Feel confident in your writing.
- Free Writing Assistant
Search results
Results From The WOW.Com Content Network
Get AOL Mail for FREE! Manage your email like never before with travel, photo & document views. Personalize your inbox with themes & tabs. You've Got Mail!
The Preamble of the 1865 Alabama Constitution notes one purpose of the document to be to "promote the general welfare", [26] but this language is omitted from the 1901 Alabama Constitution. Article VII of the Constitution of Alaska , titled "Health, Education, and Welfare", directs the legislature to "provide for the promotion and protection of ...
Peter Singer, for example, argues that donating some of one's income to charity could help save a life or cure somebody from a poverty-related illness, which is a much better use of the money as it brings someone in extreme poverty far more happiness than it would bring to oneself if one lived in relative comfort.

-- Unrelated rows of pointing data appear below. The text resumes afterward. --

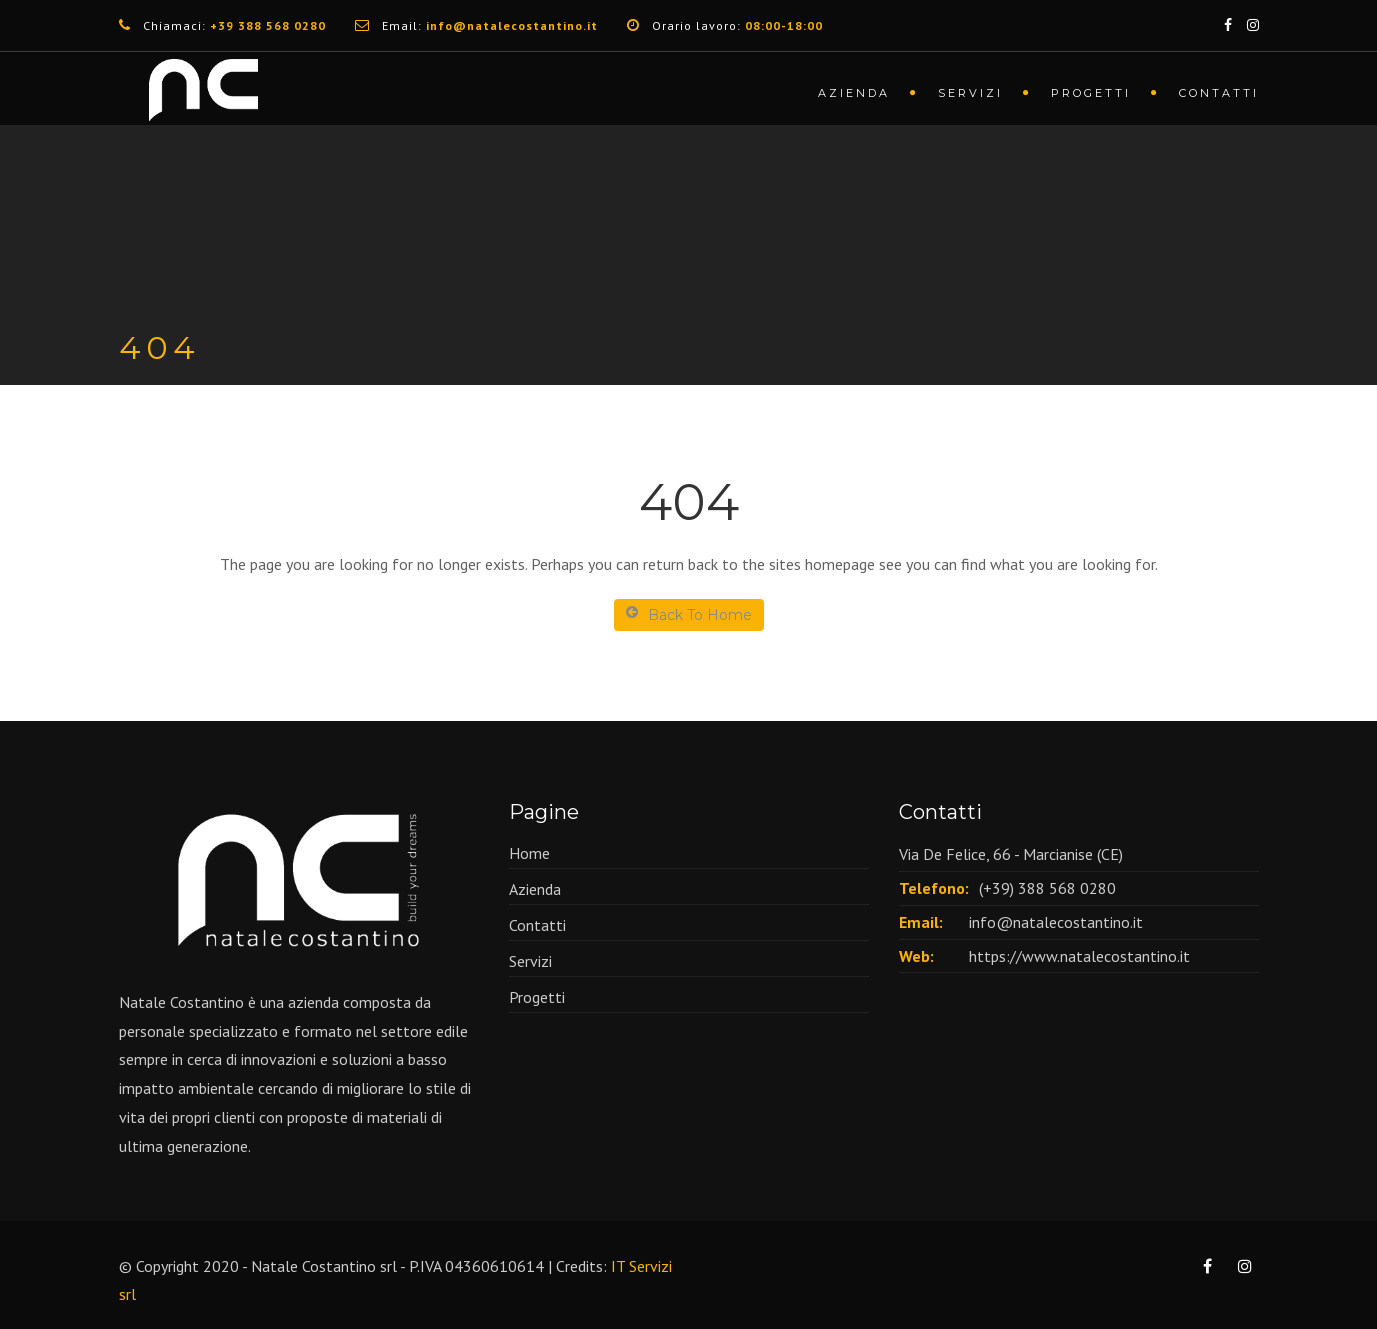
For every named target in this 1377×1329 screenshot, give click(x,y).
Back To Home (689, 614)
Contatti (1219, 93)
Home (529, 853)
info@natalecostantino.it (1056, 922)
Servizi (970, 93)
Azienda (854, 93)
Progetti (1091, 93)
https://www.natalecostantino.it (1079, 956)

In consequence of which mutual connection of justice and human felicity, he has not perplexed the law of nature with a multitude of abstracted rules and precepts, referring merely to the fitness or unfitness of things, as some have vainly surmised; but has graciously reduced the rule of obedience to this one paternal precept, “that man should ...
The last part of these words is related to popular brands (hint: each one is known for making a certain type of drink). Related: 300 Trivia Questions and Answers to Jumpstart Your Fun Game Night.
For premium support please call: 800-290-4726 more ways to reach us
The word metaphor itself is a metaphor, coming from a Greek term meaning 'transference (of ownership)'. The user of a metaphor alters the reference of the word, "carrying" it from one semantic "realm" to another. The new meaning of the word might derive from an analogy between the two semantic realms, but also from other reasons such as the ...
The FDA has banned red dye No. 3, as the synthetic additive is known to cause cancer. Nutritionists Ilana Muhlstein and Robin DeCicco discuss what this means for American health.